As we ‘face the shadow’ at the tail end of the Enlightenment, and turn towards the unknown once more, a question arises: is ‘metaphor’ a metaphor? For Aristotle, metaphor was a translation of the unknown into the known, which in essence is the process of the acquisition of knowledge. But philosophy, Derrida argues, cannot dominate its own metaphors: ‘It could perceive its metaphorics only around a blind spot or central deafness.’ Of the blind spot of ocularcentric philosophy, George Bataille writes:

“… it is no longer the spot which loses itself in knowledge, but knowledge which loses itself in it. In this way existence closes the circle, but it couldn’t do this without including the night from which it proceeds, only in order to enter it again. Since it moved from the unknown to the known, it is necessary that it inverse itself at the summit and go back to the unknown…”

Referring to Derrida’s notion of two suns, in Applied Grammatology, Gregory Ulmer writes,

“The sun… is the sensible object par excellence, and also the metaphor of philosophy (as in Plato’s famous analogy of the sun to the Good)… The dilemma for philosophy is that in spite of Aristotle’s arguments to the contrary, the metaphor as such must necessarily be “bad”…. because metaphors can never furnish anything but improper knowledge. In other words, Aristotle’s comparison of philosophy to the sun… and the philosophic metaphor of the heliotrope (the flower that turns as it follows the path of the sun) may be empty… because no one has an exact knowledge of the sun or of the heliotrope, the vehicles of comparison.”

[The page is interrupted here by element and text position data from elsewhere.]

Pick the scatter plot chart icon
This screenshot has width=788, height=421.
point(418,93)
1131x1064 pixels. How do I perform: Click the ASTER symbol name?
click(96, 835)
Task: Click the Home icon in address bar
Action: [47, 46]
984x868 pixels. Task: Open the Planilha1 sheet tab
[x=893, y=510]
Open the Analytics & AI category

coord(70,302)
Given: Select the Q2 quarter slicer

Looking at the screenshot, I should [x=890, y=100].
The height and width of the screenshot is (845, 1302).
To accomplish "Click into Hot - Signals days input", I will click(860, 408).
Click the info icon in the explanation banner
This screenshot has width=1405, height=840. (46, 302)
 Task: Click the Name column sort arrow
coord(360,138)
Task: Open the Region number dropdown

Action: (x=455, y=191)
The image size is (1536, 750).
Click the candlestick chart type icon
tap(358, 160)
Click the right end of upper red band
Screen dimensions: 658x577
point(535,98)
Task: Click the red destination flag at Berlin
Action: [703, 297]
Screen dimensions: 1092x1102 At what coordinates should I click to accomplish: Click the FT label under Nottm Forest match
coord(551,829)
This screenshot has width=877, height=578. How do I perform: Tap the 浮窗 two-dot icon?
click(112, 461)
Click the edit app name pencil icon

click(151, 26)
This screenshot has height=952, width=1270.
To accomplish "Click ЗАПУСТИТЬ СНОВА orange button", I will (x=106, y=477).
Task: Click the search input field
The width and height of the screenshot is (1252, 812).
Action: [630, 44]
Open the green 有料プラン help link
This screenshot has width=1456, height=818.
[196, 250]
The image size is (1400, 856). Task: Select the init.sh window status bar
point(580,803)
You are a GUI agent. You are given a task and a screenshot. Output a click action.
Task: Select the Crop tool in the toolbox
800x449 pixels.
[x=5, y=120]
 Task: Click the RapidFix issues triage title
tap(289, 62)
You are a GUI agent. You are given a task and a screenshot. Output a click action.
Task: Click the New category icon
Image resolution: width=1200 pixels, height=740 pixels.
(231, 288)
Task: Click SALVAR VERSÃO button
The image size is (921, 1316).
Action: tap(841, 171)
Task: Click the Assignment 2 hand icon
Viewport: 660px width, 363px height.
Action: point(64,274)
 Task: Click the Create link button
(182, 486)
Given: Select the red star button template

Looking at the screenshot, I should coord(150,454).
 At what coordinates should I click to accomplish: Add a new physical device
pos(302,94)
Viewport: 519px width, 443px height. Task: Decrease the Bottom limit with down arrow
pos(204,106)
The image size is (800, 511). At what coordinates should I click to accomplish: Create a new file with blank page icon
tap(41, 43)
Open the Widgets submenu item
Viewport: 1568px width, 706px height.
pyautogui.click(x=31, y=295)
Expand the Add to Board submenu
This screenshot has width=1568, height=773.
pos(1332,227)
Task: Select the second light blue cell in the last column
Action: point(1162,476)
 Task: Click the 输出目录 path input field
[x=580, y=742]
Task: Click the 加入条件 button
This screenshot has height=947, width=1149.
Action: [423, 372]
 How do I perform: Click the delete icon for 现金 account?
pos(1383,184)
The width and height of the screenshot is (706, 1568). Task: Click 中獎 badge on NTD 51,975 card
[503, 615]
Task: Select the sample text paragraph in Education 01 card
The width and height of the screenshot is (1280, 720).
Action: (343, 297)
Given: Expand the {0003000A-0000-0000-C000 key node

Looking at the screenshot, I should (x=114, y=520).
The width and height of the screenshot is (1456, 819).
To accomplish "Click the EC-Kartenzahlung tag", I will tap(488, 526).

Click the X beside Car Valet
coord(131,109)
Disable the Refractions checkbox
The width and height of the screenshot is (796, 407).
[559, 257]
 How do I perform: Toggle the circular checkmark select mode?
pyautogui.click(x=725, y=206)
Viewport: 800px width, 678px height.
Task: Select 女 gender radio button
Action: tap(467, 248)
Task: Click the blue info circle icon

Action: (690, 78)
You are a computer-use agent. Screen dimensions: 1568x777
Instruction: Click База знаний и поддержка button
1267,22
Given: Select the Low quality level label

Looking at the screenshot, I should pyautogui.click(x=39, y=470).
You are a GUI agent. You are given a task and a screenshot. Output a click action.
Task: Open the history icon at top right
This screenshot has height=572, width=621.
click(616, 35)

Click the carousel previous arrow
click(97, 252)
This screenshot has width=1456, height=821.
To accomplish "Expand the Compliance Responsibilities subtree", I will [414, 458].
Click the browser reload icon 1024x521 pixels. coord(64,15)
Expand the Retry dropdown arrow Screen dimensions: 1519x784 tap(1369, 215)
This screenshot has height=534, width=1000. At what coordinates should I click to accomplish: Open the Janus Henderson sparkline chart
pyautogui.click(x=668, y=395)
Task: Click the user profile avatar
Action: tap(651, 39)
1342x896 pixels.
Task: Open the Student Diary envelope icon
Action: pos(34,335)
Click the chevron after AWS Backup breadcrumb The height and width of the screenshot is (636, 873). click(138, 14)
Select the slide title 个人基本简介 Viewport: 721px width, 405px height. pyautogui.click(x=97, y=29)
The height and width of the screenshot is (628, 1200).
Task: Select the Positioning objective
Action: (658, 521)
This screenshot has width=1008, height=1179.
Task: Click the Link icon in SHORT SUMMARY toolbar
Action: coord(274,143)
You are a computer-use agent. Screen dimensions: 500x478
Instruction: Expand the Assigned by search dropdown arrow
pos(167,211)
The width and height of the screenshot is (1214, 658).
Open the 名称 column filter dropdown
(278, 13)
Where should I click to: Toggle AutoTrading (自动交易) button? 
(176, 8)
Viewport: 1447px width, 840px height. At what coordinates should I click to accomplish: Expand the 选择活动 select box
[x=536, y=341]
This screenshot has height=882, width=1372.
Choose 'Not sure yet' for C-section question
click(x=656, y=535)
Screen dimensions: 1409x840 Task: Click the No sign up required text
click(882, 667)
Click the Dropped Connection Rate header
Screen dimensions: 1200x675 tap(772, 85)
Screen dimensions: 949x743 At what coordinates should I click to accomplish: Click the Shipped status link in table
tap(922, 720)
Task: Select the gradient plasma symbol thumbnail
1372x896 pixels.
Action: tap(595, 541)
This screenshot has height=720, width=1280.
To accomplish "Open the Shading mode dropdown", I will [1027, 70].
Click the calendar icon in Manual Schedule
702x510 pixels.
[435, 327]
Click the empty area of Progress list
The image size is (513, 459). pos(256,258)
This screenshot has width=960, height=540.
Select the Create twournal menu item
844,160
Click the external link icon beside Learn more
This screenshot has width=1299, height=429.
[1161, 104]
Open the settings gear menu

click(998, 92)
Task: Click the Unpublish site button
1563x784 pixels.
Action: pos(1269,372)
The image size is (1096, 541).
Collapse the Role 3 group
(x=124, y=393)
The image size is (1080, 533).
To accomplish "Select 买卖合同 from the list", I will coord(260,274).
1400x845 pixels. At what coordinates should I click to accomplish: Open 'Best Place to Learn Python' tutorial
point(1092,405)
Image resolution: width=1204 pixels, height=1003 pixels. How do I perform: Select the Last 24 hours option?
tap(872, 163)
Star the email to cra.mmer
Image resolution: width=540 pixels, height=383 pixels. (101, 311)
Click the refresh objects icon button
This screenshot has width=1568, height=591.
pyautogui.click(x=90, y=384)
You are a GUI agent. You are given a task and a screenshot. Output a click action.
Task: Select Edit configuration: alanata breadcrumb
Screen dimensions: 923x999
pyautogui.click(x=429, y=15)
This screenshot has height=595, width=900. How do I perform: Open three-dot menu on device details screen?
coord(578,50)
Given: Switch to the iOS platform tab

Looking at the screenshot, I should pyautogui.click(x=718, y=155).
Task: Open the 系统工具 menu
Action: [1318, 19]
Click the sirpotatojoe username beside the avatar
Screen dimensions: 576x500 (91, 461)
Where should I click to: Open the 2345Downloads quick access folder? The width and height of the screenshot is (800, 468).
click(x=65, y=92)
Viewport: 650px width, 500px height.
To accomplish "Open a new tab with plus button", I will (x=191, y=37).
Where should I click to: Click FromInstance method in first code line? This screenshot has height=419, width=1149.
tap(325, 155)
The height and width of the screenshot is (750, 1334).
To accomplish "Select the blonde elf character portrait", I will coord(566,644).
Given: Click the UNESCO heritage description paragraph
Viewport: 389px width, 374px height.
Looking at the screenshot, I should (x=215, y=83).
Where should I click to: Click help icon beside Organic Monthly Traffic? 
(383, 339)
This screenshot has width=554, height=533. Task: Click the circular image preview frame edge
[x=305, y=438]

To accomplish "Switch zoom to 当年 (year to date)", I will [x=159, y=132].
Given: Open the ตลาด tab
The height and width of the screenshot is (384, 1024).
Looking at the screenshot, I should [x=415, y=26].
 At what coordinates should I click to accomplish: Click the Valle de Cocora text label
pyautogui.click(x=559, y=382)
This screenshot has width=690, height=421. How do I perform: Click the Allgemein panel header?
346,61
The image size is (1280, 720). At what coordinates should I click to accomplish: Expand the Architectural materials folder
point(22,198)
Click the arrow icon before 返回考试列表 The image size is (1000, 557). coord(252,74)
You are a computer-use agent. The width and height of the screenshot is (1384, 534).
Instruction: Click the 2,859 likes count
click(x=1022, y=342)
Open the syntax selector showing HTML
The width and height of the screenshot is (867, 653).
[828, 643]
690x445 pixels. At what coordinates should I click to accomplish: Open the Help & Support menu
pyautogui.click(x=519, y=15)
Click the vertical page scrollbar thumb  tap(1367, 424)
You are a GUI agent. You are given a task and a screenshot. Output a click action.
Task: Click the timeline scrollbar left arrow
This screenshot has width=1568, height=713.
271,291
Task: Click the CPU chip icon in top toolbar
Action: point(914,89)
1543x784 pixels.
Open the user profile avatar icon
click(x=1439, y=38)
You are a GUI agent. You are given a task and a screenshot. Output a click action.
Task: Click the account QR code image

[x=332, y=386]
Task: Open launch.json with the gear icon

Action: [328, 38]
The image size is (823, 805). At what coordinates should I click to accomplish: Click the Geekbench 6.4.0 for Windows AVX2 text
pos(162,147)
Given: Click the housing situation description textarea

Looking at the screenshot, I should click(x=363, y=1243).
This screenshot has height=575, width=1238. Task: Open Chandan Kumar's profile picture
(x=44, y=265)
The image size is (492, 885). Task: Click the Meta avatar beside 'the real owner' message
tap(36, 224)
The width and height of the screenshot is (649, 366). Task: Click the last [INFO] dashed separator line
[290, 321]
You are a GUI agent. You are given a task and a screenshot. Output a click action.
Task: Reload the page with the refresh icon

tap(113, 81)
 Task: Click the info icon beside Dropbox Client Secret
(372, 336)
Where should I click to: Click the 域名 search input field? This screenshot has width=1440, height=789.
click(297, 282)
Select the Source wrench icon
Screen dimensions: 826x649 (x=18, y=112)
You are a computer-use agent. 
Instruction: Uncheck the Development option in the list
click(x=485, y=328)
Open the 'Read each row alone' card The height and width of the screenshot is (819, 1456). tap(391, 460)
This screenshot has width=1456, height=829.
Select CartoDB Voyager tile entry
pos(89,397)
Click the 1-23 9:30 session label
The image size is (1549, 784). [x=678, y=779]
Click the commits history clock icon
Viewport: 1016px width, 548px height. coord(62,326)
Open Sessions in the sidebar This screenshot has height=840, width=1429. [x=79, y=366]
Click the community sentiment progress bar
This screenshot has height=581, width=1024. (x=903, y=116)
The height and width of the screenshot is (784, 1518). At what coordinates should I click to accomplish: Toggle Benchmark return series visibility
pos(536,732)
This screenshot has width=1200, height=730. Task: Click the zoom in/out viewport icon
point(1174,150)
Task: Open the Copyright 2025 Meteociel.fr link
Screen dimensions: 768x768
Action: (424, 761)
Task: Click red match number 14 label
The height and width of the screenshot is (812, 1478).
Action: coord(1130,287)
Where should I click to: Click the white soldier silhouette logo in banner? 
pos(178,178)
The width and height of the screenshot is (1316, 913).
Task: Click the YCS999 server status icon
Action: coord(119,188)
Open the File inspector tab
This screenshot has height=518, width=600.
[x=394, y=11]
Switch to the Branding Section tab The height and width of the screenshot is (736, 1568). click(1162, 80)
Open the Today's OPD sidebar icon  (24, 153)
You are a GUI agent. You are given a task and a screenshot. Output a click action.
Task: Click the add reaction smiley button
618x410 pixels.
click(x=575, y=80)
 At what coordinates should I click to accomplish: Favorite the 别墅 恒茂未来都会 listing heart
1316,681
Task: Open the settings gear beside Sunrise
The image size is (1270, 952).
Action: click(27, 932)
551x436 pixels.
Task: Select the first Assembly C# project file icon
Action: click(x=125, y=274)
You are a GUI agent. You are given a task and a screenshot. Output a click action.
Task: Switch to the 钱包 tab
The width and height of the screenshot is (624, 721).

wpid-1233172851image_web   Kola (2009), Matti Braun

The final words of this essay must by rights return to to the poet, Francis Ponge:

“However, there is a moral to this story.For, plunged in the shade and the night by the sun’s caprice and its sadistic whims, objects in its service, removed from it in order to contemplate it, suddenly see the starry sky.It had to place them at a distance to be contemplated by them (and to hide itself from them to be desired), but now they see these myriad stars, these myriad other suns.And it did not take them long to count them. And to count ther own sun among an infinity of stars, and not as the most important. Although the closest and the most tyrannical. But finally only as one of the suns. And I do not say that such a consideration reassures them, but it avenges them …”      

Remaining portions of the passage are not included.